After the waiting period, if you proceed with the adverse action, you must send a final adverse action notice identifying the consumer reporting agency that supplied the report, stating that the agency did not make the hiring decision, and informing the candidate of their right to obtain a free copy of the report and dispute its contents within 60 days.

When the reference check was conducted directly by your own staff — not through a CRA — the FCRA’s adverse action notice requirements do not apply. You are still bound by anti-discrimination law, however, so document your reasoning for any rejection to demonstrate that the decision was based on legitimate, non-discriminatory factors.

Employer Liability and Qualified Privilege

Former employers often give minimal responses not because the law requires silence, but because they fear defamation lawsuits. The reality is more forgiving than that fear suggests. The majority of states have enacted reference immunity statutes that protect employers who share truthful, good-faith information about former employees. These statutes generally provide a qualified privilege, meaning the former employer is shielded from liability as long as the information communicated is factual and given without malice.

The risk actually runs in the other direction. Courts have increasingly held former employers liable for failing to disclose dangerous behavior. In one notable case, a hospital faced a $4.1 million verdict for providing a neutral reference for a doctor with known substance abuse problems — the doctor later left a patient in a permanent vegetative state at the new employer. The legal theory, sometimes called negligent referral, holds that an employer who actively conceals serious misconduct can be liable to the subsequent employer or its employees for resulting harm.

Understanding this dynamic can help you as the requesting employer. If a former employer seems to be dancing around a question or providing carefully worded non-answers, that reluctance itself is informative. Conversely, when a former employer shares negative but specific and documented information, that response is almost certainly protected by qualified privilege in most jurisdictions.

Record Retention for Completed Reference Forms

Once the hiring decision is made, completed reference check forms become part of the applicant’s file — whether the person was hired or not.
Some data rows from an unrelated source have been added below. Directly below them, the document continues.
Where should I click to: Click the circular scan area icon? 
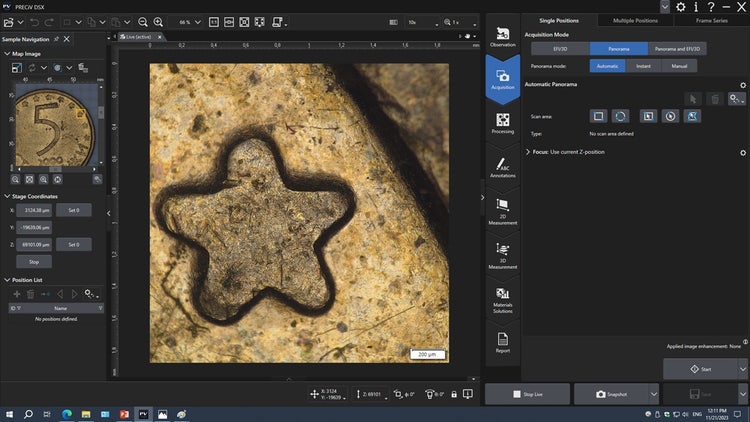tap(620, 116)
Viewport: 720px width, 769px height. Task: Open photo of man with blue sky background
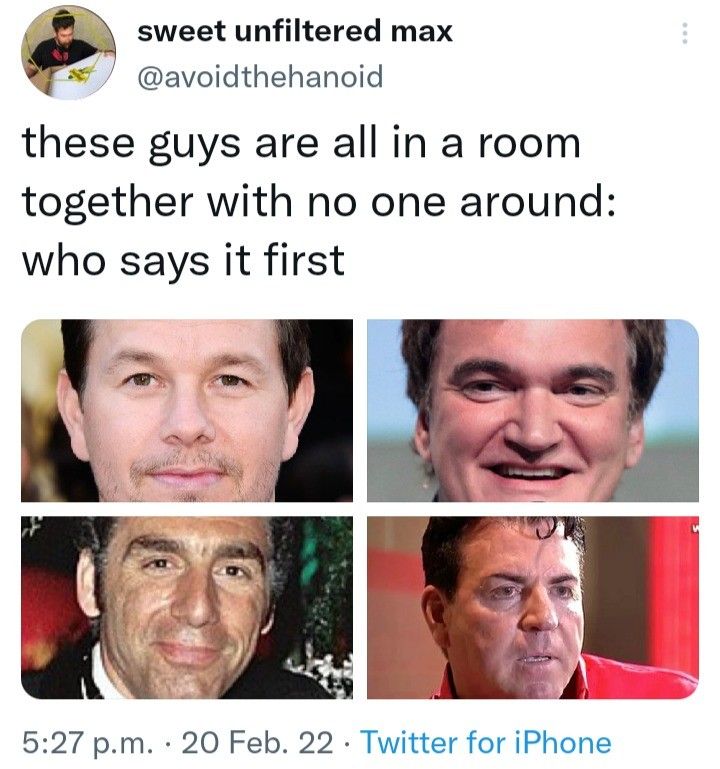(533, 410)
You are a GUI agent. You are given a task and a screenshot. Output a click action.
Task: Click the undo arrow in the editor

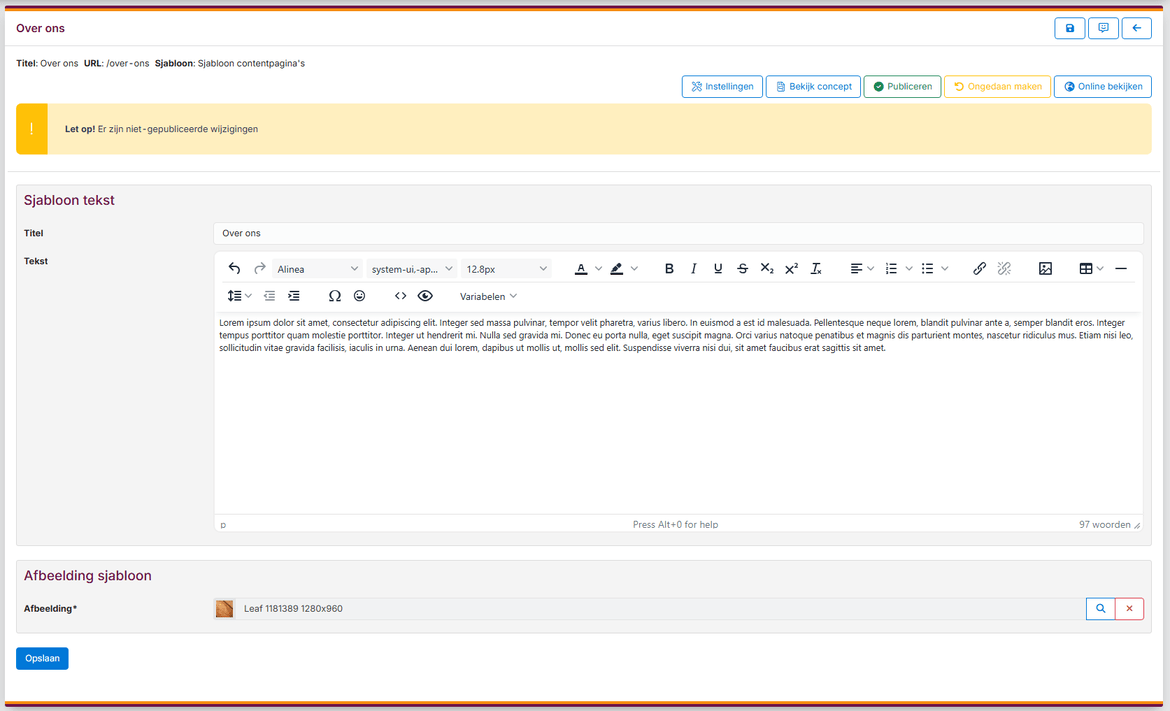coord(234,269)
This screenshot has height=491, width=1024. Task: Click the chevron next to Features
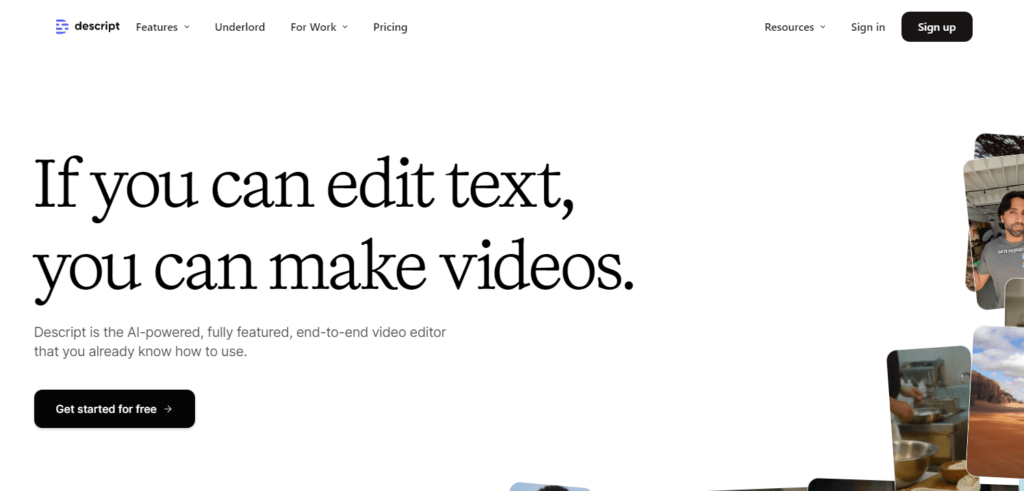point(187,27)
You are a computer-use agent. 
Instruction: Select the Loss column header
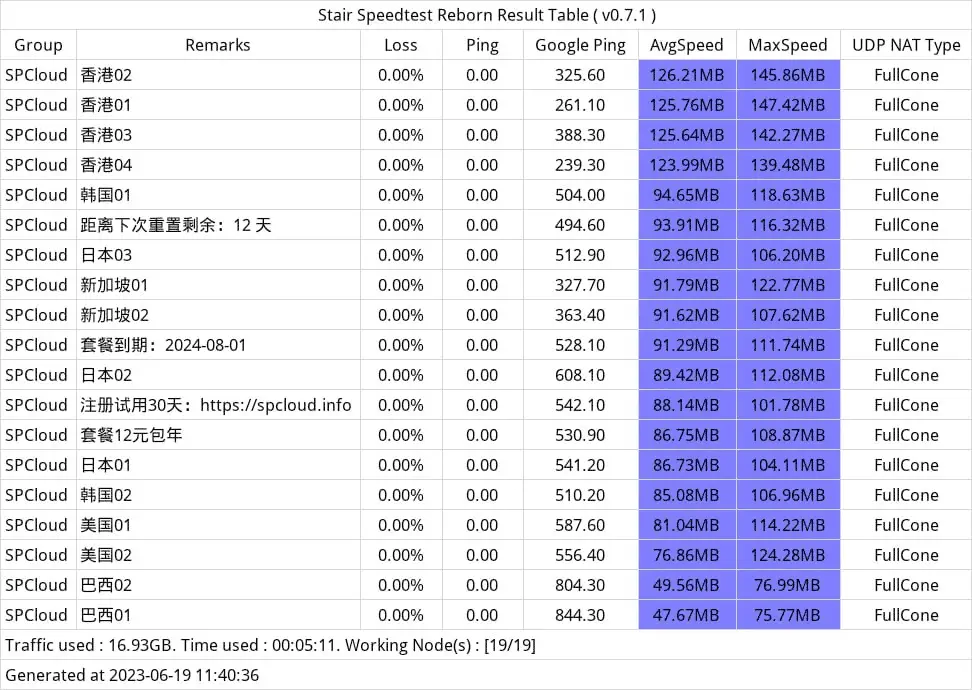401,45
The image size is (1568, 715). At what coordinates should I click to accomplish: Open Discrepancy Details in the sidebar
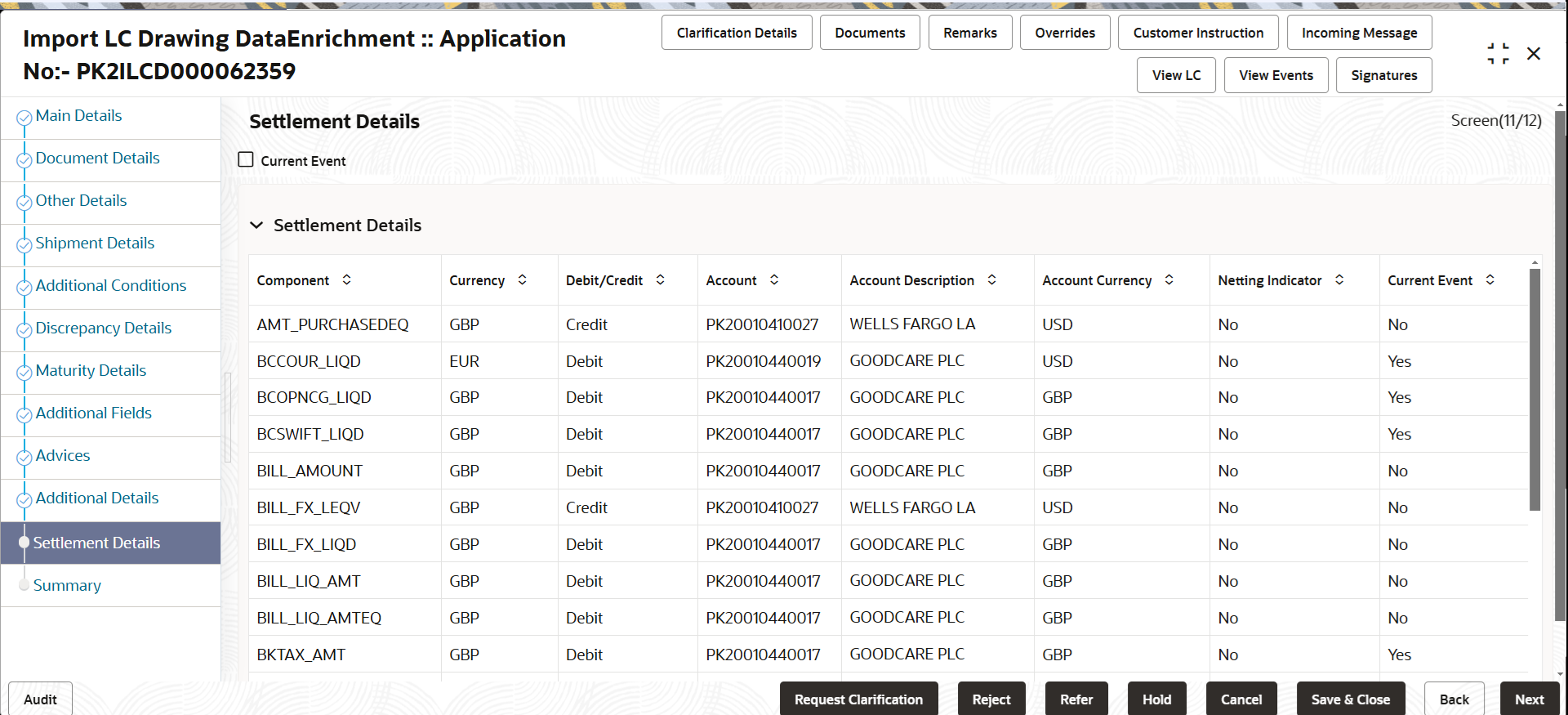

Federal recordkeeping rules set minimum retention periods. Private employers must keep all personnel and employment records, including application materials and records related to hiring decisions, for at least one year from the date the record was created or the personnel action was taken, whichever is later.7U.S. Equal Employment Opportunity Commission. Summary of Selected Recordkeeping Obligations in 29 CFR Part 1602 State and local government employers and educational institutions face a two-year retention requirement for the same records.

Federal contractors have an additional layer: OFCCP regulations require retention of personnel and employment records, including applicant data, for two years from the date the record was made or the action was taken. Contractors with fewer than 150 employees may follow a one-year retention period instead.8U.S. Department of Labor. Understanding OFCCP Recordkeeping Requirements

Store completed forms in a secure digital system with access restricted to authorized HR personnel. If you maintain physical copies, shred them after digitization. Keeping reference check records organized and accessible protects your company if a rejected applicant later files a discrimination charge — the EEOC or a state agency will ask to see the documentation that supported your hiring decision, and “we can’t find it” is not an answer that goes well.